Görev A ▸ Verilen metne göre Türkiye Uzay Ajansı'nın merkezi hangi şehirde olacak?

Verilen metin ▸
☆ ☆ ☆ ☆ ☆ ☆ ☆

Milli Uzay Programı oluşturmaya yönelik programı biçimlendirmek için Gebze’de çalıştay düzenlendi. İki gün süren çalıştayın kapanış oturumunda konuşan Sanayi ve Teknoloji Bakanı Mustafa Varank, “Uzay ajansıyla nihai hedefimiz; havacılık ve uzay teknolojilerinde sonuç odaklı stratejiler uygulayıp Türkiye’yi bu alanda dünyada lider ülkeler arasına taşımaktır.” dedi.
Bu hedefin çok iyi tanımlanmış bir yol haritasıyla mümkün olduğunu ifade eden Bakan Varank, “Sizlerin de katkılarıyla biçimlenecek Milli Uzay Programı bu işin çıkış noktası olacak.” diye konuştu.
Türkiye Uzay Ajansı Milli Uzay Programı Çalıştayının kapanış oturumuna Bakan Varank’ın yanı sıra Bakan Yardımcısı Mehmet Fatih Kacır, TÜBİTAK Başkanı Prof. Dr. Hasan Mandal, Cumhurbaşkanlığı Dijital Dönüşüm Ofisi Başkanı Ali Taha Koç katıldı.
Çalıştayda Varank, bir çağrıda bulunarak, “Milli Uzay Ajansımızın logosunu tüm Türkiye’nin katkısıyla tasarlamak istiyoruz. Bu alanda da sizlerden katkılarınızı bekliyoruz.” dedi ve bir ilke şahitlik ettiklerini söyledi. Türkiye Uzay Ajansı kurulması konusunun 20 yıldır konuşulan bir husus olduğunu kaydeden Varank, “Bayrağında ay yıldız olan bir ülke için aslında ne kadar geç kalınmış değil mi?” diye sordu.
Milli çıkarları uzayda da koruyacak bir yapı için ilk somut adım geçen ay atılmış ve Cumhurbaşkanlığı Kararnamesi ile Türkiye Uzay Ajansı kurulmuştu. Ajansın, uzay ve havacılık konusunda izleyeceği yol haritasını belirleyecek Milli Uzay Programı için çalıştay düzenlendi.
Varank, bakanlığa gelir gelmez ilk gündem maddesinin ajansın kurulması olduğunu ifade ederek, “Kısa sürede hazırlıklarımızı tamamladık, tüm tarafların mutabakatını alarak ajansımızı cumhurbaşkanlığı kararnamesiyle kurduk. Bakanlığımızın ilgili kurumu olan Türkiye Uzay Ajansı’nın merkezi Ankara’da olacak. Hukuki hazırlıklarımızı tamamlayarak, teşkilatı hızla kurmayı planlıyoruz. Ajansımız ülkemizi uluslararası arenada temsil edecek.” dedi.

☆ ☆ ☆ ☆ ☆ ☆ ☆

Görev B ▸ Listede "This screenshot has height=742, width=1626." ifadesini içeren satırdan "Looking at the image, I should click on (68, 337)." ifadesini içeren satıra kadar her şeyi, iki uç da dahil olmak üzere, Markdown tablosuna dökün. "Sıra" ve "Liste satırı" sütunlarını kullanın ve boş satırları almayın.

İşlenecek liste ▸
☆ ☆ ☆ ☆ ☆ ☆ ☆

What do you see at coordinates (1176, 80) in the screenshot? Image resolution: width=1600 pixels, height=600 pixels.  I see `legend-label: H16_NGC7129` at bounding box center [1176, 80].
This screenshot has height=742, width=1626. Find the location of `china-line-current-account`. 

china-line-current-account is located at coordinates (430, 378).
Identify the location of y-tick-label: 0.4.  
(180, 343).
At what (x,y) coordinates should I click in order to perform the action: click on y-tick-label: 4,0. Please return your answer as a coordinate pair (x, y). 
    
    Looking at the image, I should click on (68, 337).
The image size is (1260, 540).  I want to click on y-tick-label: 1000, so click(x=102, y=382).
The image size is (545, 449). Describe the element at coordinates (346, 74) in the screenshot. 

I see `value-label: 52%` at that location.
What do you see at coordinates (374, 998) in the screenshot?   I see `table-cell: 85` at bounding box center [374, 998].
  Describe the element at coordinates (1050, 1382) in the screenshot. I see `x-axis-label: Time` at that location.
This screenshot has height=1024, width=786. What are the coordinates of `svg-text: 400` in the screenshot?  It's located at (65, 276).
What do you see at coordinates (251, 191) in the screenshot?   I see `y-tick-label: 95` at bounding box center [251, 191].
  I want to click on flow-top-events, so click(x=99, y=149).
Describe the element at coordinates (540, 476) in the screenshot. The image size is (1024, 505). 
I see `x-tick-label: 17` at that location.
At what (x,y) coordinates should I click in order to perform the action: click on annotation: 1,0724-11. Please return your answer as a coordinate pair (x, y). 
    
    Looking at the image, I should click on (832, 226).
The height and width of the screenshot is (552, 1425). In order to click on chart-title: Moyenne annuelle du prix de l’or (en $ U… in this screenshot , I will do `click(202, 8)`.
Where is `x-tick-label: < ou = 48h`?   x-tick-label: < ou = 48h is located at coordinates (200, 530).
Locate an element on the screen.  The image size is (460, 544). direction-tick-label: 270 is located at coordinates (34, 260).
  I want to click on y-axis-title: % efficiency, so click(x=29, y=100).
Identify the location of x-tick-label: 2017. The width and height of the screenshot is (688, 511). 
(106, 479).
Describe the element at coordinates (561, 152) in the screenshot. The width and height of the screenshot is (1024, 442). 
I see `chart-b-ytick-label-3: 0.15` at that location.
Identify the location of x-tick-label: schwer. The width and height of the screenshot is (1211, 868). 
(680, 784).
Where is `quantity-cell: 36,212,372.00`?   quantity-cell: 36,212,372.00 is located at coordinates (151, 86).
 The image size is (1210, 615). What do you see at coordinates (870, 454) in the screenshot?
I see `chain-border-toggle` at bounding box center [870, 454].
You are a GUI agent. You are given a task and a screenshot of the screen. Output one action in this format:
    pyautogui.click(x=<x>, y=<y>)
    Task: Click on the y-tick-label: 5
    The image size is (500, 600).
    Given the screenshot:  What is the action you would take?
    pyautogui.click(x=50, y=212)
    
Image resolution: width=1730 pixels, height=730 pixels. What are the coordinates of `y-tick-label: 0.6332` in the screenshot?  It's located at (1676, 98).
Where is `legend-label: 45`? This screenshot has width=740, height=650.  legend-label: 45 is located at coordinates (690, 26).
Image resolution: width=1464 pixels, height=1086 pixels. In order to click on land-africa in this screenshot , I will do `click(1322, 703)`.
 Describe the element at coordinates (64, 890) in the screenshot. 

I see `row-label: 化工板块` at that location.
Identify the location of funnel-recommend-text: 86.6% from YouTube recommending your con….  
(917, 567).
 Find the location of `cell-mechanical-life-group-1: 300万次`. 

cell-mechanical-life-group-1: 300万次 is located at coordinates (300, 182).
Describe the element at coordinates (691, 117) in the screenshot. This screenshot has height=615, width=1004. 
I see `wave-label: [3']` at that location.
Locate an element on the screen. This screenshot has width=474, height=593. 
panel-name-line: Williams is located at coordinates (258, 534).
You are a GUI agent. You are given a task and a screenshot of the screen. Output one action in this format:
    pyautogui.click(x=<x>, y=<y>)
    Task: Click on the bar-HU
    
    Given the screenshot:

☆ ☆ ☆ ☆ ☆ ☆ ☆

Görev sonucu A ▸ Ankara'da.

Görev sonucu B ▸
| Sıra | Liste satırı |
|---|---|
| 1 | This screenshot has height=742, width=1626. Find the location of `china-line-current-account`.  |
| 2 | china-line-current-account is located at coordinates (430, 378). |
| 3 | Identify the location of y-tick-label: 0.4.   |
| 4 | (180, 343). |
| 5 | At what (x,y) coordinates should I click in order to perform the action: click on y-tick-label: 4,0. Please return your answer as a coordinate pair (x, y).  |
| 6 |     Looking at the image, I should click on (68, 337). |